(Directions for this task)
Set down all of the entries exactly, leaving nothing out.

===== Supplied records

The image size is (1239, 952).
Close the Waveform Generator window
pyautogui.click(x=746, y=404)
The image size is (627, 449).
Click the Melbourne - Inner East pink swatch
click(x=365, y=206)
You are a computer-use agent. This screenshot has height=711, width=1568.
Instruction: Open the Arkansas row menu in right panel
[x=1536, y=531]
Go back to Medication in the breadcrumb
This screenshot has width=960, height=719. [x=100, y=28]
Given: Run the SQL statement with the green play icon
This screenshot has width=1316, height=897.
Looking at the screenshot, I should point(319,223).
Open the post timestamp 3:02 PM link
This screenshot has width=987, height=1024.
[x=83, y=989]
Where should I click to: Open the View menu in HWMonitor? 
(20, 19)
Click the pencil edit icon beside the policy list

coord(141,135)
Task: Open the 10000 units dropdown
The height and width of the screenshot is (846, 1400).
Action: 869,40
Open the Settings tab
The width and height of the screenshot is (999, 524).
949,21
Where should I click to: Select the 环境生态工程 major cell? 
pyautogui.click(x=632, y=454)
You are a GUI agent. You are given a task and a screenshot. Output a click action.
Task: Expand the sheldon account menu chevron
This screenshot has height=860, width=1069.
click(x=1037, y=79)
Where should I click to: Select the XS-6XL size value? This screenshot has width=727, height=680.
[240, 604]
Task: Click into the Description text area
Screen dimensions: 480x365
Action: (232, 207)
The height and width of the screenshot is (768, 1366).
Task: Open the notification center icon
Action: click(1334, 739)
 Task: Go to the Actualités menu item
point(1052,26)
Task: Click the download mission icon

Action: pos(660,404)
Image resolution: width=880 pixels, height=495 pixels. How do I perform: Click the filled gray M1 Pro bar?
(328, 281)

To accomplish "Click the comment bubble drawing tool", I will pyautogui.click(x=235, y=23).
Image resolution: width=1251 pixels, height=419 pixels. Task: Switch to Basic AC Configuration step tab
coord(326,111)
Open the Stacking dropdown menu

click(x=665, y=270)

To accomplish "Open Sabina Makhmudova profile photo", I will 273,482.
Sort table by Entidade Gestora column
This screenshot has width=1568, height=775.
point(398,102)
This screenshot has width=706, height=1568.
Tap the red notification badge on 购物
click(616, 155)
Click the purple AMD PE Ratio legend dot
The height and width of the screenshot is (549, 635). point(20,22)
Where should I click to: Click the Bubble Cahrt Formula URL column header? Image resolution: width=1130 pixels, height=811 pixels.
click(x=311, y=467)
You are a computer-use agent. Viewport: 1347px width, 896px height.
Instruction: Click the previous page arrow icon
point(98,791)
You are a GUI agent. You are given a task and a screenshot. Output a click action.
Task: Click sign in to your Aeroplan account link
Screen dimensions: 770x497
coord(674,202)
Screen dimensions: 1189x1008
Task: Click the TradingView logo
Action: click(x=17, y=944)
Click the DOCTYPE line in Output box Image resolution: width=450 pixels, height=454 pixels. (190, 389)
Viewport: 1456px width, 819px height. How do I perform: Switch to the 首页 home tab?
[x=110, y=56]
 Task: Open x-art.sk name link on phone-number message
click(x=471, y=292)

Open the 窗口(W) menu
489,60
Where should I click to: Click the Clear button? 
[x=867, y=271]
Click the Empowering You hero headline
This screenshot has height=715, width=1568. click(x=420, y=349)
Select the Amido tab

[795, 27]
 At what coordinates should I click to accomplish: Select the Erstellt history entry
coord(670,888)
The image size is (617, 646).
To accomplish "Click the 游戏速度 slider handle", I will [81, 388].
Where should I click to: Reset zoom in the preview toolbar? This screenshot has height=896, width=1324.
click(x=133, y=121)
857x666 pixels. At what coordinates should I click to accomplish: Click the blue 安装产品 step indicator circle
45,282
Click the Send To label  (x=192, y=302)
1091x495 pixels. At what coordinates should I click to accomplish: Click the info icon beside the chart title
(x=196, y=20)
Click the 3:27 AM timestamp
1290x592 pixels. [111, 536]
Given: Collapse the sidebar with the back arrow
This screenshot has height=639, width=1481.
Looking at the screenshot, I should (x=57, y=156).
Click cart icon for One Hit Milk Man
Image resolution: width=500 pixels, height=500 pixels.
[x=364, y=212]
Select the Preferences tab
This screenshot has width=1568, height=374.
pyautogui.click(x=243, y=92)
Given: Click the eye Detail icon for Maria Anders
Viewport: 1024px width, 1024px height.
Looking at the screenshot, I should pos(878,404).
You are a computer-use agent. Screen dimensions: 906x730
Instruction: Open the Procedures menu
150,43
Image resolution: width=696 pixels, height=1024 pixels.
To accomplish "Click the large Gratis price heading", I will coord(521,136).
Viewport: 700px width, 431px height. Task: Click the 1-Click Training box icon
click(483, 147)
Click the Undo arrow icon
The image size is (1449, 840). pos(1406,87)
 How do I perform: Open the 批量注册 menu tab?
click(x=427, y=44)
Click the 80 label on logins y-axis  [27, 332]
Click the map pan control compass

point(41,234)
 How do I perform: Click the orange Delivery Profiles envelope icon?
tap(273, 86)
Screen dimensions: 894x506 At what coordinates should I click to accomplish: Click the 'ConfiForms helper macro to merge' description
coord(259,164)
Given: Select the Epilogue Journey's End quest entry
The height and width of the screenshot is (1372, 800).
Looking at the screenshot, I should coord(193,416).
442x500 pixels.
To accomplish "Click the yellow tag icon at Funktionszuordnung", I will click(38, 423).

==========

(Finished task)
The image size is (1239, 952).
Close the Waveform Generator window
pyautogui.click(x=746, y=404)
The image size is (627, 449).
Click the Melbourne - Inner East pink swatch
click(x=365, y=206)
You are a computer-use agent. This screenshot has height=711, width=1568.
Instruction: Open the Arkansas row menu in right panel
[x=1536, y=531]
Go back to Medication in the breadcrumb
This screenshot has width=960, height=719. [x=100, y=28]
Given: Run the SQL statement with the green play icon
This screenshot has width=1316, height=897.
Looking at the screenshot, I should point(319,223).
Open the post timestamp 3:02 PM link
This screenshot has width=987, height=1024.
[x=83, y=989]
Where should I click to: Open the View menu in HWMonitor? 
(20, 19)
Click the pencil edit icon beside the policy list

coord(141,135)
Task: Open the 10000 units dropdown
The height and width of the screenshot is (846, 1400).
Action: 869,40
Open the Settings tab
The width and height of the screenshot is (999, 524).
949,21
Where should I click to: Select the 环境生态工程 major cell? 
pyautogui.click(x=632, y=454)
You are a GUI agent. You are given a task and a screenshot. Output a click action.
Task: Expand the sheldon account menu chevron
This screenshot has height=860, width=1069.
click(x=1037, y=79)
Where should I click to: Select the XS-6XL size value? This screenshot has width=727, height=680.
[240, 604]
Task: Click into the Description text area
Screen dimensions: 480x365
Action: (232, 207)
The height and width of the screenshot is (768, 1366).
Task: Open the notification center icon
Action: click(1334, 739)
 Task: Go to the Actualités menu item
point(1052,26)
Task: Click the download mission icon

Action: pos(660,404)
Image resolution: width=880 pixels, height=495 pixels. How do I perform: Click the filled gray M1 Pro bar?
(328, 281)

To accomplish "Click the comment bubble drawing tool", I will pyautogui.click(x=235, y=23).
Image resolution: width=1251 pixels, height=419 pixels. Task: Switch to Basic AC Configuration step tab
coord(326,111)
Open the Stacking dropdown menu

click(x=665, y=270)

To accomplish "Open Sabina Makhmudova profile photo", I will 273,482.
Sort table by Entidade Gestora column
This screenshot has width=1568, height=775.
point(398,102)
This screenshot has width=706, height=1568.
Tap the red notification badge on 购物
click(616, 155)
Click the purple AMD PE Ratio legend dot
The height and width of the screenshot is (549, 635). point(20,22)
Where should I click to: Click the Bubble Cahrt Formula URL column header? Image resolution: width=1130 pixels, height=811 pixels.
click(x=311, y=467)
You are a computer-use agent. Viewport: 1347px width, 896px height.
Instruction: Click the previous page arrow icon
point(98,791)
You are a GUI agent. You are given a task and a screenshot. Output a click action.
Task: Click sign in to your Aeroplan account link
Screen dimensions: 770x497
coord(674,202)
Screen dimensions: 1189x1008
Task: Click the TradingView logo
Action: click(x=17, y=944)
Click the DOCTYPE line in Output box Image resolution: width=450 pixels, height=454 pixels. (190, 389)
Viewport: 1456px width, 819px height. How do I perform: Switch to the 首页 home tab?
[x=110, y=56]
 Task: Open x-art.sk name link on phone-number message
click(x=471, y=292)

Open the 窗口(W) menu
489,60
Where should I click to: Click the Clear button? 
[x=867, y=271]
Click the Empowering You hero headline
This screenshot has height=715, width=1568. click(x=420, y=349)
Select the Amido tab

[795, 27]
 At what coordinates should I click to accomplish: Select the Erstellt history entry
coord(670,888)
The image size is (617, 646).
To accomplish "Click the 游戏速度 slider handle", I will [81, 388].
Where should I click to: Reset zoom in the preview toolbar? This screenshot has height=896, width=1324.
click(x=133, y=121)
857x666 pixels. At what coordinates should I click to accomplish: Click the blue 安装产品 step indicator circle
45,282
Click the Send To label  (x=192, y=302)
1091x495 pixels. At what coordinates should I click to accomplish: Click the info icon beside the chart title
(x=196, y=20)
Click the 3:27 AM timestamp
1290x592 pixels. [111, 536]
Given: Collapse the sidebar with the back arrow
This screenshot has height=639, width=1481.
Looking at the screenshot, I should (x=57, y=156).
Click cart icon for One Hit Milk Man
Image resolution: width=500 pixels, height=500 pixels.
[x=364, y=212]
Select the Preferences tab
This screenshot has width=1568, height=374.
pyautogui.click(x=243, y=92)
Given: Click the eye Detail icon for Maria Anders
Viewport: 1024px width, 1024px height.
Looking at the screenshot, I should pos(878,404).
You are a computer-use agent. Screen dimensions: 906x730
Instruction: Open the Procedures menu
150,43
Image resolution: width=696 pixels, height=1024 pixels.
To accomplish "Click the large Gratis price heading", I will coord(521,136).
Viewport: 700px width, 431px height. Task: Click the 1-Click Training box icon
click(483, 147)
Click the Undo arrow icon
The image size is (1449, 840). pos(1406,87)
 How do I perform: Open the 批量注册 menu tab?
click(x=427, y=44)
Click the 80 label on logins y-axis  [27, 332]
Click the map pan control compass

point(41,234)
 How do I perform: Click the orange Delivery Profiles envelope icon?
tap(273, 86)
Screen dimensions: 894x506 At what coordinates should I click to accomplish: Click the 'ConfiForms helper macro to merge' description
coord(259,164)
Given: Select the Epilogue Journey's End quest entry
The height and width of the screenshot is (1372, 800).
Looking at the screenshot, I should coord(193,416).
442x500 pixels.
To accomplish "Click the yellow tag icon at Funktionszuordnung", I will click(38, 423).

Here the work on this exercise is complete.